[Entradas de dados extraídos]
================================

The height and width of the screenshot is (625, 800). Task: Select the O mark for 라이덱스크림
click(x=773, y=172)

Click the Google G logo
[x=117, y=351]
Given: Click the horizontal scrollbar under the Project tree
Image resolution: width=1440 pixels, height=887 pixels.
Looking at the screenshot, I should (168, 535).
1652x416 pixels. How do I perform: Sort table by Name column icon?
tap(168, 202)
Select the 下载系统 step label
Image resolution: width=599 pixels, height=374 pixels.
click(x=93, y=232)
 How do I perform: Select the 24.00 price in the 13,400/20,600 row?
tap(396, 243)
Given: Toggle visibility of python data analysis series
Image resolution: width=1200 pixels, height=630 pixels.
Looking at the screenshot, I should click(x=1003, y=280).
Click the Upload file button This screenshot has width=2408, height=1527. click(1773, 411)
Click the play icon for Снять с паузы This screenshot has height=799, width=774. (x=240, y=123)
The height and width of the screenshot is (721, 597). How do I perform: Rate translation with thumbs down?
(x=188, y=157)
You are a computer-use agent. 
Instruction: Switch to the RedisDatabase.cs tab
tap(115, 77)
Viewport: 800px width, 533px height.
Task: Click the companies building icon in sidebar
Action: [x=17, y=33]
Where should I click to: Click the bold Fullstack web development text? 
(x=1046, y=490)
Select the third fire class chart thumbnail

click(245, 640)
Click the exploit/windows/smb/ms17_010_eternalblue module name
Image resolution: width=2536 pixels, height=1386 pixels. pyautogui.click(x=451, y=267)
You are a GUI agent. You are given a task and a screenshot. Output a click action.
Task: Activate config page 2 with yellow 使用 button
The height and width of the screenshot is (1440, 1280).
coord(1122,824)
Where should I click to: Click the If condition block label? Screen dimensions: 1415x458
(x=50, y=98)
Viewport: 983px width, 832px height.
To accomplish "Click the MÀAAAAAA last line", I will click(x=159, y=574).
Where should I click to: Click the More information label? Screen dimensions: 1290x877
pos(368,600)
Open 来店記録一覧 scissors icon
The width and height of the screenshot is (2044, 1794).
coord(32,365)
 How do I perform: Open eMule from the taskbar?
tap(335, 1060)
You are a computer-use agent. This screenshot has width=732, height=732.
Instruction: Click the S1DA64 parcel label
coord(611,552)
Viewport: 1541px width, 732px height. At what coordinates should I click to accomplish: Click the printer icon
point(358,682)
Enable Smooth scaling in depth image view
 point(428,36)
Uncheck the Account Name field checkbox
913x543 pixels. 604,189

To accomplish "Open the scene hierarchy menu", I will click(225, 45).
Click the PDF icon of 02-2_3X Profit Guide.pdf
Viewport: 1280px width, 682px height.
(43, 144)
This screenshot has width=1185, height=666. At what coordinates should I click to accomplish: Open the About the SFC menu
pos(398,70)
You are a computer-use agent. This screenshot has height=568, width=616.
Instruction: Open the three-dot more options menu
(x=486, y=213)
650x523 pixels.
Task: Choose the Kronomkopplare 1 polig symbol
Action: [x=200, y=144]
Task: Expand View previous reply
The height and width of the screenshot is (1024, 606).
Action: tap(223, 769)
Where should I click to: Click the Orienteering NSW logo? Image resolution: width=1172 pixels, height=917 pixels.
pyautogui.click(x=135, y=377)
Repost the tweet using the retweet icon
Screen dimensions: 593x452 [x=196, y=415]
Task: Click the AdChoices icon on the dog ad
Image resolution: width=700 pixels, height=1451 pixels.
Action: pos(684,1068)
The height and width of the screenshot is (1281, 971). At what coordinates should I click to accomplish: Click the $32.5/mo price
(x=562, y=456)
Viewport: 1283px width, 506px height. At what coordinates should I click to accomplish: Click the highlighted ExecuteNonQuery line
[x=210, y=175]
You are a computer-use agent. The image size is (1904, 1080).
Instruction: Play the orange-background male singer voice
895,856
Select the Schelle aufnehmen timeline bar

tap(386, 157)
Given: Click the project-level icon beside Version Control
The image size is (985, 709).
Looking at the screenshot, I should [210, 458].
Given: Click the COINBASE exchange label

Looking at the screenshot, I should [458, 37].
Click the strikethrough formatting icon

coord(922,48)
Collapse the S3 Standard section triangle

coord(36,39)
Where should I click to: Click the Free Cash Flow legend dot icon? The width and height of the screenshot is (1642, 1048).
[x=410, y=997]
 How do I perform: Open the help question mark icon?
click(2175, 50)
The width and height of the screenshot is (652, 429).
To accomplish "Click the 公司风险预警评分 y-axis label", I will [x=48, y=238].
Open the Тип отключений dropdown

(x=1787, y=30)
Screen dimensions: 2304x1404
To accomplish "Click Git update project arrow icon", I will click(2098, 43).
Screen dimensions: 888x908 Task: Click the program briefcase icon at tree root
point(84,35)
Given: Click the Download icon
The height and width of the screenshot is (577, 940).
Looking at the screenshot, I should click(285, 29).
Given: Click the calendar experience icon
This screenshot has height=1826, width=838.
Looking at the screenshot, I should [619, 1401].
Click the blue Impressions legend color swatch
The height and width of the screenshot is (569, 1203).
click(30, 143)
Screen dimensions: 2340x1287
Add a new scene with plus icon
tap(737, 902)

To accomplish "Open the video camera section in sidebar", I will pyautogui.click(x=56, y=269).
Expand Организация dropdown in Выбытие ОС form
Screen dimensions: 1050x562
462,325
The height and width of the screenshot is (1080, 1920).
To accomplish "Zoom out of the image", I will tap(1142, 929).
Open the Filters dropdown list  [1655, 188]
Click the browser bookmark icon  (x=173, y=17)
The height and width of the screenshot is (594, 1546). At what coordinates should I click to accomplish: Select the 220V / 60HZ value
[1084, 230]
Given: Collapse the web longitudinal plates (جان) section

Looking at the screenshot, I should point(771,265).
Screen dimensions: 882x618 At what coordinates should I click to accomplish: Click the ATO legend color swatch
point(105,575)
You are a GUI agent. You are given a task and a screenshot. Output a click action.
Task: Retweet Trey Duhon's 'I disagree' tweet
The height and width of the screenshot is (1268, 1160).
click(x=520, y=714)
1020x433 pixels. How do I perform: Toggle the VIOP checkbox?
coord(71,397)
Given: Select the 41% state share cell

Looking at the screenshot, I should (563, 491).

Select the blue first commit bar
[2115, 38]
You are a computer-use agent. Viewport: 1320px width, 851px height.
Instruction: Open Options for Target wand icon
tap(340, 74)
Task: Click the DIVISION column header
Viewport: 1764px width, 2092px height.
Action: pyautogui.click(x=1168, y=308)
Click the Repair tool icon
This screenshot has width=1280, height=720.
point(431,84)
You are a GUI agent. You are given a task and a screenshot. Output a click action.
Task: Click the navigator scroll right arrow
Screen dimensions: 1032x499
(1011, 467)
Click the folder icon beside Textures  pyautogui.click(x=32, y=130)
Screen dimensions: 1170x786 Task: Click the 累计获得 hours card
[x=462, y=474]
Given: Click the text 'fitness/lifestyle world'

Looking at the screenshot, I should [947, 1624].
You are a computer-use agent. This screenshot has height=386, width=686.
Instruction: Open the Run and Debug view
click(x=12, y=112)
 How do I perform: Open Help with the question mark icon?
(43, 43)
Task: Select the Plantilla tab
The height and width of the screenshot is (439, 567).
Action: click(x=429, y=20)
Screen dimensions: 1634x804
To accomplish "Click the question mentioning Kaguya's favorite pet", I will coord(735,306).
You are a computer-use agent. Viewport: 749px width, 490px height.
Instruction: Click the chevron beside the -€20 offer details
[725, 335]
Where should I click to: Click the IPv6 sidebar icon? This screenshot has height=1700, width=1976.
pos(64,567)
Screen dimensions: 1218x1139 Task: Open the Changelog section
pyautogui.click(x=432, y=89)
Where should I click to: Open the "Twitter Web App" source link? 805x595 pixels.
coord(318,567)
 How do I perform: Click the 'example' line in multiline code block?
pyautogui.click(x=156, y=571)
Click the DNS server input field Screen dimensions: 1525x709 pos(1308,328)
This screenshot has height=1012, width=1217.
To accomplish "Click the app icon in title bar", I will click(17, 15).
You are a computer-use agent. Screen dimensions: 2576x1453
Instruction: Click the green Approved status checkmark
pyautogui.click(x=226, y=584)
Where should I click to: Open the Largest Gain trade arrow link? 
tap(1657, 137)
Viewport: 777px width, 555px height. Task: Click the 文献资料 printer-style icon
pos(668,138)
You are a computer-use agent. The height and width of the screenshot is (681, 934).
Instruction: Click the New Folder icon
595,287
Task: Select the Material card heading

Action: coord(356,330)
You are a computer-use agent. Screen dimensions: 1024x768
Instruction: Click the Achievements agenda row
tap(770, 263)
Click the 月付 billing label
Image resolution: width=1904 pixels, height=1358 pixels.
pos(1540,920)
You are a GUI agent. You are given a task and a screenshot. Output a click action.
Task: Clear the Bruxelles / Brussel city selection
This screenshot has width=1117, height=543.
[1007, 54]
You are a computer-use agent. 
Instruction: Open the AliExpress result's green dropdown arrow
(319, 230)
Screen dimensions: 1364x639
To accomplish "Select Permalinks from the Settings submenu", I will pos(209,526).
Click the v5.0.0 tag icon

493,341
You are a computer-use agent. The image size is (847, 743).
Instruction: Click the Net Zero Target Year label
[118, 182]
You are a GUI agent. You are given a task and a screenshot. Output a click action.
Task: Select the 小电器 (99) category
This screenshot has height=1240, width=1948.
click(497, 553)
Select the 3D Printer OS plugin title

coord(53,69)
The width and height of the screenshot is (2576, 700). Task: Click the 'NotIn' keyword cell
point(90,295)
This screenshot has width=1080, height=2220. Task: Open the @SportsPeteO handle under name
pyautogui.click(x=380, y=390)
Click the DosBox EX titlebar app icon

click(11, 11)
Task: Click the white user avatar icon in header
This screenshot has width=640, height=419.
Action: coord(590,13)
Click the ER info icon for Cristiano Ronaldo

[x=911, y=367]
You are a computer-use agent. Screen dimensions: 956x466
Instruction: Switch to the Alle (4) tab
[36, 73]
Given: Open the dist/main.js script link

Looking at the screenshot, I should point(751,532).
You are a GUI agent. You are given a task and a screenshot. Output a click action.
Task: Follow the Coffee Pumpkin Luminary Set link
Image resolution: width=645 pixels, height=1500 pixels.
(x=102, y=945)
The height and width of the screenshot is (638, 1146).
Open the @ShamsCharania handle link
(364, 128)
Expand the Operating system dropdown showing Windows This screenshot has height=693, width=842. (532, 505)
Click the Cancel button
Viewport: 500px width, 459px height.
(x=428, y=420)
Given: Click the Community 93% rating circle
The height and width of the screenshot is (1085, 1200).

================================

▶ **A fazer**: Organize como tabela Markdown as linhas dos itens acima, começando na que contém "Click the Upload" e terminando na que contém "Image resolution: width=2536", ambas incluídas. Use as colunas n, com o número da linha, e Linha, e deixe de fora as linhas em branco.

▶ **Resultado esperado**:
| n | Linha |
|---|---|
| 1 | Click the Upload file button This screenshot has width=2408, height=1527. click(1773, 411) |
| 2 | Click the play icon for Снять с паузы This screenshot has height=799, width=774. (x=240, y=123) |
| 3 | The height and width of the screenshot is (721, 597). How do I perform: Rate translation with thumbs down? |
| 4 | (x=188, y=157) |
| 5 | You are a computer-use agent.  |
| 6 | Instruction: Switch to the RedisDatabase.cs tab |
| 7 | tap(115, 77) |
| 8 | Viewport: 800px width, 533px height. |
| 9 | Task: Click the companies building icon in sidebar |
| 10 | Action: [x=17, y=33] |
| 11 | Where should I click to: Click the bold Fullstack web development text?  |
| 12 | (x=1046, y=490) |
| 13 | Select the third fire class chart thumbnail |
| 14 | click(245, 640) |
| 15 | Click the exploit/windows/smb/ms17_010_eternalblue module name |
| 16 | Image resolution: width=2536 pixels, height=1386 pixels. pyautogui.click(x=451, y=267) |